8. So, our original point $(2, 3\pi/4)$ is the same physical spot as $(-2, 3\pi/4 + \pi)$.
Let's add the angles: $3\pi/4 + \pi = 3\pi/4 + 4\pi/4 = 7\pi/4$.
So, the point $(2, 3\pi/4)$ is the same spot as $(-2, 7\pi/4)$.
9. Now, let's check if the coordinates $(-2, 7\pi/4)$ fit the curve's equation. We want to see if when $\theta = 7\pi/4$, the equation gives us $r=-2$.
$r = 2 \sin(2 \times 7\pi/4)$
$r = 2 \sin(7\pi/2)$
10. $7\pi/2$ is like $3.5$ full rotations, but we can simplify it. $7\pi/2 = 6\pi/2 + \pi/2 = 3\pi + \pi/2$. Since $\sin$ repeats every $2\pi$, $\sin(3\pi + \pi/2)$ is the same as $\sin(\pi + \pi/2)$.
$\sin(\pi + \pi/2)$ is like $\sin(180^\circ + 90^\circ) = \sin(270^\circ)$, which is $-1$.
So, $r = 2 \times (-1) = -2$.
11. Awesome!

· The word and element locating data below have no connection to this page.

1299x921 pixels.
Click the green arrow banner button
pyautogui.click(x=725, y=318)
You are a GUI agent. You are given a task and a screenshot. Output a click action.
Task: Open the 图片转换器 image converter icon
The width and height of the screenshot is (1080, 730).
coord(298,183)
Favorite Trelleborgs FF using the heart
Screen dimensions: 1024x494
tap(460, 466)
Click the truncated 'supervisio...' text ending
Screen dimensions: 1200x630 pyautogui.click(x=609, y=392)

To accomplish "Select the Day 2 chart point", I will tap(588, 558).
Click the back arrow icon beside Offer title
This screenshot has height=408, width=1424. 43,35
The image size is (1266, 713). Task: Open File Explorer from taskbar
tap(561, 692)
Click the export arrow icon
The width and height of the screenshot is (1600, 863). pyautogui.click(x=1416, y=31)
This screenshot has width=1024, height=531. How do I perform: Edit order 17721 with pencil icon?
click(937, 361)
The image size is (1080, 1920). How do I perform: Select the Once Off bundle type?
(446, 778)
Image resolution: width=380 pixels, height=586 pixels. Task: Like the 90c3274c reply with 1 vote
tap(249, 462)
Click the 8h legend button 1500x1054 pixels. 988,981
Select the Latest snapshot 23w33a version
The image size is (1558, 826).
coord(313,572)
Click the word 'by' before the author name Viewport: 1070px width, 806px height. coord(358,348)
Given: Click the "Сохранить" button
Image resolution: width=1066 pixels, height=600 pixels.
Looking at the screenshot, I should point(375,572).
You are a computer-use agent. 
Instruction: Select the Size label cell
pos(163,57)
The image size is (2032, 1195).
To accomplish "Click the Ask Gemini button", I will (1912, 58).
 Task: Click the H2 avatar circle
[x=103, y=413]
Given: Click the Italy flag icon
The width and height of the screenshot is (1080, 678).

When we used $\theta = 7\pi/4$ (which is an angle for the same location as $3\pi/4$ but used with a negative $r$), the curve gave us $r=-2$. This matches the coordinates $(-2, 7\pi/4)$.
12. Since $(-2, 7\pi/4)$ is on the curve, and it's the exact same physical spot as $(2, 3\pi/4)$, then the point $(2, 3\pi/4)$ must lie on the curve!